Excerpts from a dataset:

◇ ◇ ◇

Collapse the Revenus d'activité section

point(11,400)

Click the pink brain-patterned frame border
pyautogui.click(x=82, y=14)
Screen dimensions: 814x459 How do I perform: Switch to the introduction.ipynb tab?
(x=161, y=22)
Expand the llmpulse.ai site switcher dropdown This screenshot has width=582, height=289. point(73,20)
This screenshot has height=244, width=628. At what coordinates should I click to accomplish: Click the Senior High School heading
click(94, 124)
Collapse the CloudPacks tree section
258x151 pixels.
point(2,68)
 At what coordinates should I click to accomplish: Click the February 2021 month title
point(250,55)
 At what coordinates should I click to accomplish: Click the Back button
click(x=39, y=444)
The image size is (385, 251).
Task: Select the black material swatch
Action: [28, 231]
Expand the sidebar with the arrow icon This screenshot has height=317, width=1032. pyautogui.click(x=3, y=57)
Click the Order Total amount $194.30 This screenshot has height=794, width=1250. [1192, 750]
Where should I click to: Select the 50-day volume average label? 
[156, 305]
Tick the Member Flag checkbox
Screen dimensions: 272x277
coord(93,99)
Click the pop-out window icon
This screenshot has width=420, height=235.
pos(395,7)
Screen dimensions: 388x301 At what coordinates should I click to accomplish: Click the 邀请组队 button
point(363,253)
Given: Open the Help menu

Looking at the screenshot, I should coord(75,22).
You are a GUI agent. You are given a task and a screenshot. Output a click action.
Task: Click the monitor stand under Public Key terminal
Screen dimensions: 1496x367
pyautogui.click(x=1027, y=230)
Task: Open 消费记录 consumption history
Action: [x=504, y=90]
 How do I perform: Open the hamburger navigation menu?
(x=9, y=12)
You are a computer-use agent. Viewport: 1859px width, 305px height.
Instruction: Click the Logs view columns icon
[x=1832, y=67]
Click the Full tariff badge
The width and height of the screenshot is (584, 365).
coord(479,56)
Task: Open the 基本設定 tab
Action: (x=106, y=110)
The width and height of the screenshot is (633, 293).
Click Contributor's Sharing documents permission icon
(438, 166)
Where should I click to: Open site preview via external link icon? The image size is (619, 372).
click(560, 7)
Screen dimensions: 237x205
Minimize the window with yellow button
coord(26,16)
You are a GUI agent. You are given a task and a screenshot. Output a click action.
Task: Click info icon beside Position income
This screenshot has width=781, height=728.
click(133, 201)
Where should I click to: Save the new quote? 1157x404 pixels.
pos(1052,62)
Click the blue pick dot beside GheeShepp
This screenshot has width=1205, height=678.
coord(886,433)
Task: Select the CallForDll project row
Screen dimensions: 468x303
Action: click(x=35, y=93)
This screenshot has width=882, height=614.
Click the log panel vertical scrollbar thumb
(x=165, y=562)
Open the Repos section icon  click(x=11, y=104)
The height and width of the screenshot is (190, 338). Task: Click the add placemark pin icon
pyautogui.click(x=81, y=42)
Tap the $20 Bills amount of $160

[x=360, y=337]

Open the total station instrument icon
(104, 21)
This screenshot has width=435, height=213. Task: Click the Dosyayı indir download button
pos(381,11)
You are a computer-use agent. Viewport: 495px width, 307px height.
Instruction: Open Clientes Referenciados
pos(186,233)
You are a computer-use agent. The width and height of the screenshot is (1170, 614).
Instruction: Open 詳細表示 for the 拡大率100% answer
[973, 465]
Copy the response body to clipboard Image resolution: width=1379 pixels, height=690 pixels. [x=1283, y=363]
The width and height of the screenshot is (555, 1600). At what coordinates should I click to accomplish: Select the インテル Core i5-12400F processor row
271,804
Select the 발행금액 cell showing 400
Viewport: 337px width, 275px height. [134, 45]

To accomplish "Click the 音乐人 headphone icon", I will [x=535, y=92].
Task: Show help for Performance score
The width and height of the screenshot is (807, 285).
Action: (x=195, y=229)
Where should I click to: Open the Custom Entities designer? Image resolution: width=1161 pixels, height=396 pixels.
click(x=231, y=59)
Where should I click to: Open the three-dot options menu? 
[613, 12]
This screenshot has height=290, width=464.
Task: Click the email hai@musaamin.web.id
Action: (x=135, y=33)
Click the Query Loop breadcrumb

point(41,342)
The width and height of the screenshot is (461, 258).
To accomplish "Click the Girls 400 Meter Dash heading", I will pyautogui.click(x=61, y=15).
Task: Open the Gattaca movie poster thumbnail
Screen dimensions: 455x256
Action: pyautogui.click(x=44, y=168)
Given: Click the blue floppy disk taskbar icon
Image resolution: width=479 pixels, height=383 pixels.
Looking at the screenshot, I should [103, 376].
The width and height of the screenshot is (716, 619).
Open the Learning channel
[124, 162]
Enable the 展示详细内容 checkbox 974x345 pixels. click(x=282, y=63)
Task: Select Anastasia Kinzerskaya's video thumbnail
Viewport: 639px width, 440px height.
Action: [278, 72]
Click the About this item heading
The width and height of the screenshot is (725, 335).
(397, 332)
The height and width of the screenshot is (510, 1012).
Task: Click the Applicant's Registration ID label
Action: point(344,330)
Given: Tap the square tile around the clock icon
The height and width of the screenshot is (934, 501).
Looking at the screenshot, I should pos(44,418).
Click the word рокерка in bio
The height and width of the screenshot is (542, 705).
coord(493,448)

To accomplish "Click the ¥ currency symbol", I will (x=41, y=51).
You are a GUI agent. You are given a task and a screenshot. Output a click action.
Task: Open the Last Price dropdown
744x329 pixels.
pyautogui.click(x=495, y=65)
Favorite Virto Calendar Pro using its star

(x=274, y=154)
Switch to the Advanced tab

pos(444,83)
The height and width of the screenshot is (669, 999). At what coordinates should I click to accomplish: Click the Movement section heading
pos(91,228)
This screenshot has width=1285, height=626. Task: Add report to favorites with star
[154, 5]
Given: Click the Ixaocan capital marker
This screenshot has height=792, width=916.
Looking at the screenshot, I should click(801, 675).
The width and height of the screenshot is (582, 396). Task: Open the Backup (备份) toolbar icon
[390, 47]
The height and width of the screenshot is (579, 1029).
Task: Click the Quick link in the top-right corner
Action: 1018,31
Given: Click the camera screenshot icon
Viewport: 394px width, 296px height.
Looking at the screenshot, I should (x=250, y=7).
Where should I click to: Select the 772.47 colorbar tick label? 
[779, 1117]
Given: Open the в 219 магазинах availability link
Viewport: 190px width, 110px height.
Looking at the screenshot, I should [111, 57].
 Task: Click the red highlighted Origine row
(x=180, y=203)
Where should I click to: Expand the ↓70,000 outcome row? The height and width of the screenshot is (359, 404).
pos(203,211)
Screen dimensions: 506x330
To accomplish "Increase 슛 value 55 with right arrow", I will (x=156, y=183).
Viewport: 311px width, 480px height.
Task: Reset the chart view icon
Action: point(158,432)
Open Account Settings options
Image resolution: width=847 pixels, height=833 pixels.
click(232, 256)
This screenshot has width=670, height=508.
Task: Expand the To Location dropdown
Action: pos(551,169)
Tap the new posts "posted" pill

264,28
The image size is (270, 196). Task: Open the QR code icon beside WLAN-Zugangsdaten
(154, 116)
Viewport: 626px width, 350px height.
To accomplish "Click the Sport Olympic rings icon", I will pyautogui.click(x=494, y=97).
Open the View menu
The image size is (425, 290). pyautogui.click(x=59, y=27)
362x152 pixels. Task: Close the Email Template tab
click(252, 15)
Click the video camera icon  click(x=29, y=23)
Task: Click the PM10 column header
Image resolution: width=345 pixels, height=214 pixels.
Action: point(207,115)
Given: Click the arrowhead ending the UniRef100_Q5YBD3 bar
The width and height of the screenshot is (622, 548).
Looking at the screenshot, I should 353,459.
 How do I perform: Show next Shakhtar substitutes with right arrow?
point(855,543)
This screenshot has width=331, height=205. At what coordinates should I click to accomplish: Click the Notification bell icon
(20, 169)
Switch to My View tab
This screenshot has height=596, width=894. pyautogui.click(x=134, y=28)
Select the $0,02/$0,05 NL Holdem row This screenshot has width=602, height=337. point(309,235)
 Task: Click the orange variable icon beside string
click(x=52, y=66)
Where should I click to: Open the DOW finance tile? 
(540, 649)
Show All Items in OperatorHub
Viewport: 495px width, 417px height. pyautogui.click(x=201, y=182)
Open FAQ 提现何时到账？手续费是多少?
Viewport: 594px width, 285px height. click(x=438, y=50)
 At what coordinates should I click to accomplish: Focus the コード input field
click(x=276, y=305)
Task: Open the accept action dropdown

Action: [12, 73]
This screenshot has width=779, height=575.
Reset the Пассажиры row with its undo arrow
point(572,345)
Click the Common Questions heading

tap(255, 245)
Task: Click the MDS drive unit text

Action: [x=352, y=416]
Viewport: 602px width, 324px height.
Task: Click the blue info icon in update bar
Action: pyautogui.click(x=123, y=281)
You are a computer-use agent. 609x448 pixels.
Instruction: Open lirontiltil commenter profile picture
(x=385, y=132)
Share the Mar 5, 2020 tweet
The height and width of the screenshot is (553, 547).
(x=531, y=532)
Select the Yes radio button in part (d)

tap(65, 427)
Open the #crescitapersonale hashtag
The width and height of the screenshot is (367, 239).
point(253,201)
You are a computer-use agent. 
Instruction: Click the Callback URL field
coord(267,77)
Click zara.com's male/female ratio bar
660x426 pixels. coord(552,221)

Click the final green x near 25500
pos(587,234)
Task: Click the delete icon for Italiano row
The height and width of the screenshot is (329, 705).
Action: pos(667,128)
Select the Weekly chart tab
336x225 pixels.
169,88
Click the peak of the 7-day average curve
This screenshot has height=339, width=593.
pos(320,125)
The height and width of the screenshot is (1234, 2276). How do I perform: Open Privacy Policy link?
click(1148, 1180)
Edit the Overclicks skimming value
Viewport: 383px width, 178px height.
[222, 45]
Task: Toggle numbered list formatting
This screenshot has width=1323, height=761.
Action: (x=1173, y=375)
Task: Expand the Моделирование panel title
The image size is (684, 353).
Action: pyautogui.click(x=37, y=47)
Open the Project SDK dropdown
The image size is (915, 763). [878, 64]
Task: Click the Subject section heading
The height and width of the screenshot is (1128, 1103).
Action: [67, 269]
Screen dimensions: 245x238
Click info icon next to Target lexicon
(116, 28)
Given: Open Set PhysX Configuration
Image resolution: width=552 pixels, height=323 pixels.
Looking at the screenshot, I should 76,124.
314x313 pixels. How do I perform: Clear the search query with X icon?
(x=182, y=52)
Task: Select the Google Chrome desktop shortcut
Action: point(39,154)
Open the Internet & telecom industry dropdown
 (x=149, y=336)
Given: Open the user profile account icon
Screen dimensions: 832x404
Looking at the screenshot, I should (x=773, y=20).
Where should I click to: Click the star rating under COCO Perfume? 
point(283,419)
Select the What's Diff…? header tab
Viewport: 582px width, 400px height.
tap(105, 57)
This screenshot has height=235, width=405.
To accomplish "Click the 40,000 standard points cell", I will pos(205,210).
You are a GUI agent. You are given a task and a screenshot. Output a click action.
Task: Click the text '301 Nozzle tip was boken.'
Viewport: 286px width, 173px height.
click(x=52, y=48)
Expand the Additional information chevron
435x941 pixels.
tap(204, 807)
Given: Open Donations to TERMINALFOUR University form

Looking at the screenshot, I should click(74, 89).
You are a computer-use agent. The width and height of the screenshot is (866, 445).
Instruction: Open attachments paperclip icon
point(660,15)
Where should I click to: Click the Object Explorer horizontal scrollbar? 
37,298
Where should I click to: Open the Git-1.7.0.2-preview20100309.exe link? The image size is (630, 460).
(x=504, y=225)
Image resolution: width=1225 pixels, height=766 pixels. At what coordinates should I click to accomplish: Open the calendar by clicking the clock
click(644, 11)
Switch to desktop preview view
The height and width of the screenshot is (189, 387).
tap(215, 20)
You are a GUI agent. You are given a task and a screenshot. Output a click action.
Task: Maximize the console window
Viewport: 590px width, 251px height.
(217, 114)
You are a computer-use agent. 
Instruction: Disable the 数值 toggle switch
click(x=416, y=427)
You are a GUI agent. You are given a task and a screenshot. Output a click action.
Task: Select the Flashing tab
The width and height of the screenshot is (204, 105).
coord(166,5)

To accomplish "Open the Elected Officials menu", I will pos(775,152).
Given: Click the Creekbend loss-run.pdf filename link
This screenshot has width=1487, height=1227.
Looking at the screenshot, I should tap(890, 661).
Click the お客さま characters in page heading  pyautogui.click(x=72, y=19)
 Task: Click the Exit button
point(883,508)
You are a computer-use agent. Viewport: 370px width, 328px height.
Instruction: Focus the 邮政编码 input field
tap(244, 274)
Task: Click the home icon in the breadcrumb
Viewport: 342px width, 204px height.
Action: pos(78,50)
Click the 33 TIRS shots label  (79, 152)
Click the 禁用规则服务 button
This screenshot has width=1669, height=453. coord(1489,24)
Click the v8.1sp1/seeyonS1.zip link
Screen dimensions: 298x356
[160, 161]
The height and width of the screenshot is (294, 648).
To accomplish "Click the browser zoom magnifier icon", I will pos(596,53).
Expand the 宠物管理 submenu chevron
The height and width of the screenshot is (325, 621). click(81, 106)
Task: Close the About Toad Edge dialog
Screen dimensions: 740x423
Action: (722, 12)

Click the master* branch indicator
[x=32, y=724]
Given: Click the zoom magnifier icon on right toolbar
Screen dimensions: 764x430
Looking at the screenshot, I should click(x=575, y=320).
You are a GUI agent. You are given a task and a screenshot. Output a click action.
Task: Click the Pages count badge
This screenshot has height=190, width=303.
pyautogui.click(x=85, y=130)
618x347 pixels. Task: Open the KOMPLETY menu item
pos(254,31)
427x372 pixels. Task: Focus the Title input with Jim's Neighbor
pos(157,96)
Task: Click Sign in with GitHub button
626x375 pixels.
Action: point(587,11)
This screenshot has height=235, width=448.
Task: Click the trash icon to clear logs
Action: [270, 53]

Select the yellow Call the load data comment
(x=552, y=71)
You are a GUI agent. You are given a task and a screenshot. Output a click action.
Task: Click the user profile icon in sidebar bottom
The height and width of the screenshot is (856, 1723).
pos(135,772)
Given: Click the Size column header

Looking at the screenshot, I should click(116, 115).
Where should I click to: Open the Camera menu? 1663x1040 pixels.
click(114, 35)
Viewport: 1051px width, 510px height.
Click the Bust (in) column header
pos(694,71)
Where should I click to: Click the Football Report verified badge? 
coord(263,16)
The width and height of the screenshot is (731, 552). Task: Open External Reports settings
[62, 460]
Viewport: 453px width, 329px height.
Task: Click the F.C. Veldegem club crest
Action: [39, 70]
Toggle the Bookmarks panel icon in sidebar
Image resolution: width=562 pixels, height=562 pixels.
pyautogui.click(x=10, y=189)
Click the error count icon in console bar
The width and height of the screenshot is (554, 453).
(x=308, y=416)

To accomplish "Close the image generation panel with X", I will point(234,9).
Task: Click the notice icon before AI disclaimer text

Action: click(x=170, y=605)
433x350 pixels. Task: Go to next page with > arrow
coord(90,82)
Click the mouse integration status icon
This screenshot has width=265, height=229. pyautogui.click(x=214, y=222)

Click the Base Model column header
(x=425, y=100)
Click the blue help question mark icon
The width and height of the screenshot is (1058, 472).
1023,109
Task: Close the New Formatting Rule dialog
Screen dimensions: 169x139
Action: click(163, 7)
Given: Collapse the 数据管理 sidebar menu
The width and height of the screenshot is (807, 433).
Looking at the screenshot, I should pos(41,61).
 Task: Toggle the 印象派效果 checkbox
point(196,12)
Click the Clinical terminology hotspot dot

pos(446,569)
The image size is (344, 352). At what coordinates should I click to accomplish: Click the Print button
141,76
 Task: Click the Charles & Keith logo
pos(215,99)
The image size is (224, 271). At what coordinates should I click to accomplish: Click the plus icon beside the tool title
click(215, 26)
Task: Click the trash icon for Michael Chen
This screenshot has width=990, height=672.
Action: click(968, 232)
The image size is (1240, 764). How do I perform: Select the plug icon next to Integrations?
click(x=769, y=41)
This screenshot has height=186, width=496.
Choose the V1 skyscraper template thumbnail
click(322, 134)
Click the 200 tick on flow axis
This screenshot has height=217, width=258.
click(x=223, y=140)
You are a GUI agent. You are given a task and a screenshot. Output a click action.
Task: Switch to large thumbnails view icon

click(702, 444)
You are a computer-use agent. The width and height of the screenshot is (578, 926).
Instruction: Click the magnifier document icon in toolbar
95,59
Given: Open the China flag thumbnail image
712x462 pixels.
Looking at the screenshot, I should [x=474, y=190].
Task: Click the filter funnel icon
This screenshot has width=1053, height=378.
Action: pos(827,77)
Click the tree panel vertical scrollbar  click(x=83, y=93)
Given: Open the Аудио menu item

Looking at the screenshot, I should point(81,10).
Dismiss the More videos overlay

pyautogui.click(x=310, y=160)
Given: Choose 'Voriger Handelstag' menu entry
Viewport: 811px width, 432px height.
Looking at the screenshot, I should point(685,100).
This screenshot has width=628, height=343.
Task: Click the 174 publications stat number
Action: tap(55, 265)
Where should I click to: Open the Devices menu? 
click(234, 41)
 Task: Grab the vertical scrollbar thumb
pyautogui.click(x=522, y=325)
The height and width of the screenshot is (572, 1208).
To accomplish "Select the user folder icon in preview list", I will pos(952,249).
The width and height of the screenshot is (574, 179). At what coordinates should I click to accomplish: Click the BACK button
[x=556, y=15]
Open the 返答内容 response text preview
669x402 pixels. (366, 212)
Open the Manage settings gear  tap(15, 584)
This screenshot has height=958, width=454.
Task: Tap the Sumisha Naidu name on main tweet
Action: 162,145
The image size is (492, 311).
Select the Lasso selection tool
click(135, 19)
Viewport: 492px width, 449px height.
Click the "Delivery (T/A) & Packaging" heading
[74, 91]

◇ ◇ ◇

§ **Goal of the exercise**
Which lines above include "sidebar"? Show each of them by copying it.

§ **Written response**
Expand the sidebar with the arrow icon This screenshot has height=317, width=1032. pyautogui.click(x=3, y=57)
Task: Click the user profile icon in sidebar bottom
Toggle the Bookmarks panel icon in sidebar
Given: Collapse the 数据管理 sidebar menu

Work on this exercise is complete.